6.3.4 Quality filtering: Distance matrix and principal component analysis (PCA)

If we want to evaluate the difference between two conditions we have to make sure that the difference between replicates of the same conditions are smaller. In other words, we expect the replicates of the same condition to be similar to each other. Checking this is a regular procedure in differential gene expression analysis as it helps us to identify samples that might be outliers.

To evaluate this, we will use two different approaches. Firstly, we will calculate a distance matrix, this is basically calculating the difference between each sample. To visualize this, we will use a heatmap. Secondly, we will do a principal component analysis (PCA) to get an idea on how similar are the samples between each other. To make it simple (but not completely correct) PCA is a way to reduce the dimensions (in this case many many genes) to a set of vectors (principal components, PC) that summarize the combination of the gene information. Then, if two samples have similar values in this PCs then they are similar to each other.

We first have to initiate the DeSeq2 object. This imply telling the package which is the matrix of read counts, the colData (meta data) and the design. The design is what the program uses to do the differential expression. Is simple in this case: only the ZT.

Initialize the data

#This is actually the main function of the package and prepares everything to run the differential expression analysis.
dds.DN1 <- DESeqDataSetFromMatrix(countData = as.matrix(ds2_DN1_gene_expression), colData = colData.DN1,design = ~ ZT)

#class of dds.DN1
class(dds.DN1)
## [1] "DESeqDataSet"
## attr(,"package")
## [1] "DESeq2"

Distance Matrix

As stated before, a distance matrix is a way to quantify differences. In this case each column of the data matrix will be compared with all the others. You can read more here or here. dist() is the function that calculates the Euclidean distance, you can select which type of distance you want to calculate, read the help page for more information.

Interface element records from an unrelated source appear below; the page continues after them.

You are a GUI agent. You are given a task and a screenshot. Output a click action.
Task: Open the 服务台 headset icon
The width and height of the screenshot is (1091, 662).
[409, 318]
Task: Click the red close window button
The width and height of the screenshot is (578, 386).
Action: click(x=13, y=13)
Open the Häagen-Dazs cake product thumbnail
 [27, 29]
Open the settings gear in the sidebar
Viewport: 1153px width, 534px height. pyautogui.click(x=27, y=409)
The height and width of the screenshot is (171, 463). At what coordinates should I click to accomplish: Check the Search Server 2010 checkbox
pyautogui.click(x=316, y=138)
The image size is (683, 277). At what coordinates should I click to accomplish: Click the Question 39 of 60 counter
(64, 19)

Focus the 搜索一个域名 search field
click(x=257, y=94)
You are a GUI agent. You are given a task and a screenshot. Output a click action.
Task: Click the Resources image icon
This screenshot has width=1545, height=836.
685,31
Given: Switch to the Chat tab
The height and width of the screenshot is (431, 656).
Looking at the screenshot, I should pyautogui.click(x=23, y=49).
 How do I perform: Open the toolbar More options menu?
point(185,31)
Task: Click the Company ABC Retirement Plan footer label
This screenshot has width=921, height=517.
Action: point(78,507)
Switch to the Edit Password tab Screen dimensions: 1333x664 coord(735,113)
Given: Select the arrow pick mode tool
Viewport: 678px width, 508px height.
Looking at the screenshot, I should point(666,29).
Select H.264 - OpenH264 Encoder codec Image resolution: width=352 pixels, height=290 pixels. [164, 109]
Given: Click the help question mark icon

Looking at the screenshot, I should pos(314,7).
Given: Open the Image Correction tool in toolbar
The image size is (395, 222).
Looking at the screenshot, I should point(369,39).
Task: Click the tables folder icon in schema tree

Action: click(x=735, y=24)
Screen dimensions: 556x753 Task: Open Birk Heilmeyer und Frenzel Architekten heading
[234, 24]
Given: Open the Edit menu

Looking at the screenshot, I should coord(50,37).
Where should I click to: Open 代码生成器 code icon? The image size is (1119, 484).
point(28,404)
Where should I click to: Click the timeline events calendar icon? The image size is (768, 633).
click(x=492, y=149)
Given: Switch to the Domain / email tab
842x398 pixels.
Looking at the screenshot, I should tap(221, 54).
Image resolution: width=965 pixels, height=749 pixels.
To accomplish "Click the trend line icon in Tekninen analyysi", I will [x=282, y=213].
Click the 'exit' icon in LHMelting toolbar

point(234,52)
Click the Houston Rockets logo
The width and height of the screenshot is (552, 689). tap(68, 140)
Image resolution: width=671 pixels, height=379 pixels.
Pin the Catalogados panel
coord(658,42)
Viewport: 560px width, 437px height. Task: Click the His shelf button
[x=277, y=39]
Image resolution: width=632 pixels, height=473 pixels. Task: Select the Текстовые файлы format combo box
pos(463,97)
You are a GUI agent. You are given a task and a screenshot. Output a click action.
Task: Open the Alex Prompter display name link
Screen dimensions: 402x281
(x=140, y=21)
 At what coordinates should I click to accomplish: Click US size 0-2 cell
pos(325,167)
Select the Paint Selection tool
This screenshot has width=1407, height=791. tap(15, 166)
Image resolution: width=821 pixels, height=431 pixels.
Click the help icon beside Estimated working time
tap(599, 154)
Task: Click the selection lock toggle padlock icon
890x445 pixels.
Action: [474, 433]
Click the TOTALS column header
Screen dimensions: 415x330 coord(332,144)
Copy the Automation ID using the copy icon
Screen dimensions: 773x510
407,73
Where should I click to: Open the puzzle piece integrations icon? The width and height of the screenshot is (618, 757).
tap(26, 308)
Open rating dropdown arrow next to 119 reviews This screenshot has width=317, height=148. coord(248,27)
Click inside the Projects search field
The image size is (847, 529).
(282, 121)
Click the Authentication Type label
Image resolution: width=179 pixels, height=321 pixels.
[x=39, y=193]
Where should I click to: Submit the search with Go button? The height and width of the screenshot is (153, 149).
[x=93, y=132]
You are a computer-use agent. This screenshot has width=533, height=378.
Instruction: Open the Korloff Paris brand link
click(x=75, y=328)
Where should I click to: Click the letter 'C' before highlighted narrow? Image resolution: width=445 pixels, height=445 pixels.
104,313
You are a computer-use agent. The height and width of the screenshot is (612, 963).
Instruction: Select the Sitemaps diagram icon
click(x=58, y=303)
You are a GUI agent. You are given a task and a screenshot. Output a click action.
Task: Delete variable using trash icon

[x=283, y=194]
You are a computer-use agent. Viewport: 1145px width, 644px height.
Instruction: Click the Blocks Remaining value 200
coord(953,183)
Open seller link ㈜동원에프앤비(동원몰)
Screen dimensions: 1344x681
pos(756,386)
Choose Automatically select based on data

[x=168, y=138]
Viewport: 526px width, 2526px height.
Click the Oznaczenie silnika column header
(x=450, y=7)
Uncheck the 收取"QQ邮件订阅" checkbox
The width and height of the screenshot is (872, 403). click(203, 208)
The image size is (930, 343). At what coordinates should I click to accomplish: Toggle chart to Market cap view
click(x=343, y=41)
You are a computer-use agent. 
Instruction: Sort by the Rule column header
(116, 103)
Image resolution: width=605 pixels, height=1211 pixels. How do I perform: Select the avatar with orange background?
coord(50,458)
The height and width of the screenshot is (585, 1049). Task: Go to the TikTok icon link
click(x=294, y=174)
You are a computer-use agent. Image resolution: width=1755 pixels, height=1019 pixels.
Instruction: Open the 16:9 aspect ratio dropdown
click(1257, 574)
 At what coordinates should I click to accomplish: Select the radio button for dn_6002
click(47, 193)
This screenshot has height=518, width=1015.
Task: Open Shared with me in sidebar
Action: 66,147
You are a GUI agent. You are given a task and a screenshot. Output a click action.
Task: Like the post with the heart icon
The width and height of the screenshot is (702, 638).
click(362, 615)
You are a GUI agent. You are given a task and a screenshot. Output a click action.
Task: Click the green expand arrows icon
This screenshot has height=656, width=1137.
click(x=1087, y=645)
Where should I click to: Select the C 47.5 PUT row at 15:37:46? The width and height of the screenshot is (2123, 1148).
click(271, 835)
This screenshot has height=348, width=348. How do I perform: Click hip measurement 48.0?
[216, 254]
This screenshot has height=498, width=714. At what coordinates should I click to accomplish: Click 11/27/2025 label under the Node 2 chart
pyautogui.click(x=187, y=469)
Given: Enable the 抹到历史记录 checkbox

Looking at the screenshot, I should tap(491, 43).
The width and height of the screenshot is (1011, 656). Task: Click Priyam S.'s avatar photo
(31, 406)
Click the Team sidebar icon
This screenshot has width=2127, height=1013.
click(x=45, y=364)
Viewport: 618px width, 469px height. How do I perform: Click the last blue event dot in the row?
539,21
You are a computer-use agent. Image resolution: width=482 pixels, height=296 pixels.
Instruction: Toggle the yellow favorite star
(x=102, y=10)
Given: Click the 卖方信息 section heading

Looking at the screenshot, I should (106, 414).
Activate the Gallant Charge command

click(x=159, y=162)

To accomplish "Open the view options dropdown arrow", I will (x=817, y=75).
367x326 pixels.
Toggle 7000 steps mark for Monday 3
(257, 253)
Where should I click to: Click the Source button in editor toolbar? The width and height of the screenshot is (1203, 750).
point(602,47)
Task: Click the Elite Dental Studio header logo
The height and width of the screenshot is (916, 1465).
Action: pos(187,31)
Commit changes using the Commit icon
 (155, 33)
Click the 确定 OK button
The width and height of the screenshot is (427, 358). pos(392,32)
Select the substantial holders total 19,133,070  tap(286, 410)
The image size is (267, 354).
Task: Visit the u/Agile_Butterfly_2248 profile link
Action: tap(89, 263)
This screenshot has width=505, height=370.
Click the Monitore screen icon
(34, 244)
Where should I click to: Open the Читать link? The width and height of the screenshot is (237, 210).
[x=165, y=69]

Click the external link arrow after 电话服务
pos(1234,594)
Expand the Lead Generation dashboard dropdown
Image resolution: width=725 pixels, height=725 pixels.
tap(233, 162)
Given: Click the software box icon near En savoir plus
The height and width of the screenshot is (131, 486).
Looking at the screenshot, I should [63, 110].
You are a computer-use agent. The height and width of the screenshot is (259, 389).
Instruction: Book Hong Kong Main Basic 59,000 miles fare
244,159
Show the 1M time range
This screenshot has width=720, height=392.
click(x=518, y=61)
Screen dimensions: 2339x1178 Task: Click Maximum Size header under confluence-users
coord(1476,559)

# Calculate the distance matrix
sampleDists <- dist(t(assay(dds.DN1))) 

# Lets look at this step by step:
# assay(dds.DN1) # extract the reads
# t(assay(dds.DN1)) #transpose the matrix, this has to do with the fact that we want to calculate the distance between samples, if we do not transpose we will literally calculate the difference between genes across samples

#Then we take this in a matrix and create the heatmap
sampleDistMatrix <- as.matrix(sampleDists) #convert to matrix

rownames(sampleDistMatrix) <- paste(dds.DN1$ZT,dds.DN1$rep,sep="_rep_") # put the rownames
colnames(sampleDistMatrix) <- NULL
colors <- colorRampPalette( rev(brewer.pal(9, "Blues")) )(255)#select color 

#Heatmap function
pheatmap(sampleDistMatrix,
         clustering_distance_rows=sampleDists,
         clustering_distance_cols=sampleDists,
                  annotation_row = rownames(sampleDists),
         annotation_col = rownames(sampleDists),
         cutree_rows = 2,
         cutree_cols = 2,
         col=colors)
Heatmap representing distance between samples

Figure 6.1: Heatmap representing distance between samples

PCA using DeSeq2

We have to do a logarithmic transformation to see how the data looks like after minimizing differences between samples for rows with small counts, and which normalizes with respect to library size. You can read the help executing ?rlog.

rdl.DN1 <- rlog(dds.DN1) 

Now we can plot the PCA analysis already integrated in the DeSeq2 package.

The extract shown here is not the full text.